Chercheuses d'or de 1933 - Gold Diggers of 1933, Mervyn LeRoy (1933)

rois amies, Polly, Carol et Trixie, rêvent depuis longtemps de participer à une revue de music-hall. Elles ont d'ailleurs déjà signé un contrat exclusif pour un nouveau show. De son côté, le producteur, Barney Hopkins, cherche à monter un nouveau spectacle. Mais le nerf de la guerre, c'est-à-dire l'argent, lui fait cruellement défaut. Par chance, Brad Roberts, un jeune et fortuné compositeur, qui plus est épris de Polly, décide, par amour, d'investir 15 000 dollars dans le show. Les répétitions commencent. Innocente, Polly s'étonne de l'attitude de Brad. Elle en vient même à penser qu'elle a affaire à un voleur...

Après des débuts cinématographiques dans les "musicals" de Eddie Cantor où il commença à expérimenter les techniques et l'esthétique qui allait le rendre célèbre, Busby Berkeley est engagé à la Warner où en trois classiques sortis coup sur coup (42e rue, Gold Diggers of 1933 et Prologue) il devient un incontournable et une véritable marque déposée d'Hollywood. Les trois films sont très proche par leur postulat (la conception d'un spectacle musical) leur contexte et casting qui finit par constituer une familiarité avec le spectateur (le couple Dick Powell/Ruby Keeler) mais parviennent pourtant à se démarquer dans le ton. 42e Rue est le plus sombre et s'attarde notamment sur la solitude et la souffrance du créateur Prologue à l'inverse sur l'ivresse et l'euphorie de ce monde du spectacle. Gold Diggers of 1933 sorti entre les deux films précités (signé Lloyd Bacon) et réalisé par Mervyn LeRoy prolonge la veine sociale de 42e rue sans se départir d'une légèreté qui s'épanouira dans Prologue.

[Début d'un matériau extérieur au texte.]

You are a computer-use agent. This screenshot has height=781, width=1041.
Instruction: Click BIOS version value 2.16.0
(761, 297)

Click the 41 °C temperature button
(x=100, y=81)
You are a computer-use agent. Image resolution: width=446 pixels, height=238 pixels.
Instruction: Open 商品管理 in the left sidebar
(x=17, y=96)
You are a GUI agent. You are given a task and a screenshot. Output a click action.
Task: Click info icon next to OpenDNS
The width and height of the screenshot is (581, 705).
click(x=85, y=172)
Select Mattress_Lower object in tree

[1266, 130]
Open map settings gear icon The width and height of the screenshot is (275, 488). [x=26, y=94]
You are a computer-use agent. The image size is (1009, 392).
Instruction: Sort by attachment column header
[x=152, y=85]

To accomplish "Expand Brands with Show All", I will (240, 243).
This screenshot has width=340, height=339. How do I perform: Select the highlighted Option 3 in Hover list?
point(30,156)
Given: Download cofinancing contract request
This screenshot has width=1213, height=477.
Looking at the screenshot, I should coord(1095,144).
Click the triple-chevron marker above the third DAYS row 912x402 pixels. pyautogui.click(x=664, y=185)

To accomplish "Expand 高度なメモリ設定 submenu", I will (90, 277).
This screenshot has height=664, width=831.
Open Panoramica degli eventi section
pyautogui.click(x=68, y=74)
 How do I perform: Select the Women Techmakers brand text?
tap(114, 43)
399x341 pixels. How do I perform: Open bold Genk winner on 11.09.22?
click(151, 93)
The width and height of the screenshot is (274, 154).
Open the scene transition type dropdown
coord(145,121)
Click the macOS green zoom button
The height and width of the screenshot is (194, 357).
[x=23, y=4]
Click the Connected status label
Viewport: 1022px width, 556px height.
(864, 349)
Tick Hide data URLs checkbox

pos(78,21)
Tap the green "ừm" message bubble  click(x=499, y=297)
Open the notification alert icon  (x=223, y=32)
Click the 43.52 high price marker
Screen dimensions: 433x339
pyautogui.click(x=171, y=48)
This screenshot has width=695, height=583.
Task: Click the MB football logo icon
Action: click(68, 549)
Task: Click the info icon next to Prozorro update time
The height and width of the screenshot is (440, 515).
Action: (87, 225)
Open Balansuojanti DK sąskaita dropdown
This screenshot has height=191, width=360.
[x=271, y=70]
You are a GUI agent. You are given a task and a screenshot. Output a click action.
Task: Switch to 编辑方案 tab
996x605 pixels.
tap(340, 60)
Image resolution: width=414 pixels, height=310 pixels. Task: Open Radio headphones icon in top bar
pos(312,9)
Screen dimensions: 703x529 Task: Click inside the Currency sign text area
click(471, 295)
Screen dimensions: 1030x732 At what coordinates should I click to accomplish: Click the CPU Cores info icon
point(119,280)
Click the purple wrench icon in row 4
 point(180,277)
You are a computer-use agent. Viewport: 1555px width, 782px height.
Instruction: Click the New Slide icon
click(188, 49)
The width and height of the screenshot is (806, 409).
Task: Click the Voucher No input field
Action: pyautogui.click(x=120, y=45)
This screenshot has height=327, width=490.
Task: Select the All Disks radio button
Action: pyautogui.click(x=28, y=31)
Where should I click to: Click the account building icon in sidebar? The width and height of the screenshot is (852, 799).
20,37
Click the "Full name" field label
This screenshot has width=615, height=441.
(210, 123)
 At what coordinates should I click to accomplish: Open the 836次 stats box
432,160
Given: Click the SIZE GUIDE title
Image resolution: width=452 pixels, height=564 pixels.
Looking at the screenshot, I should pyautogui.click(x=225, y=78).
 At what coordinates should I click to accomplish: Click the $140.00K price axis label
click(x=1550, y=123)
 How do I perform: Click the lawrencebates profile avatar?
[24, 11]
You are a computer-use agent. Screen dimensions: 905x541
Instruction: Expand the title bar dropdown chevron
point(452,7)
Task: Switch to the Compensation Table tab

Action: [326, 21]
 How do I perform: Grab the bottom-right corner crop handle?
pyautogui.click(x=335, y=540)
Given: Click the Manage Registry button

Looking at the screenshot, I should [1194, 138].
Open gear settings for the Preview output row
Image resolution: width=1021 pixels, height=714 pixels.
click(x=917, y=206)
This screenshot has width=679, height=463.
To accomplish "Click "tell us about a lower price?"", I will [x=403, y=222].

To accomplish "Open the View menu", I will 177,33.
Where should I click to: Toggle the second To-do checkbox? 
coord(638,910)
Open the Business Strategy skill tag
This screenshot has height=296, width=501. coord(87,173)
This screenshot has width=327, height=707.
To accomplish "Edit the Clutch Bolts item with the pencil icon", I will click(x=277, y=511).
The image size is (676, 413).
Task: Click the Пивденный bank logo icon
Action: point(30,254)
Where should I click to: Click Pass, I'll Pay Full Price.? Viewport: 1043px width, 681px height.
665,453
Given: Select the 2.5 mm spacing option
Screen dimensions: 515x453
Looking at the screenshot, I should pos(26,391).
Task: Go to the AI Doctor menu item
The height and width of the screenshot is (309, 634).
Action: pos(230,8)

Les numéros musicaux ne sont ni l'aboutissement ultime de l'intrigue, ni des apartés indépendants mais constituent un habile entre-deux. Le scénario habile inscrit le contexte de Grande Dépression en contrepoint constant entre les numéros musicaux et l'intrigue classique. Le début du film fait ainsi rattraper le monde du spectacle par la crise économique avec la saisie des accessoires d'une revue à venir. Un évènement qui met dans le pétrin le trio de danseuses Polly (Ruby Keeler), Carol (Joan Blondell) et Trixie (Aline MacMahon) dont on rit jaune du dénuement dans l'appartement qu'elles partagent. Heureusement le nouveau spectacle monté par Barney Hopkins (Ned Sparks) et le talent du compositeur en herbe Brad Roberts (Dick Powell) vont les sortir de là.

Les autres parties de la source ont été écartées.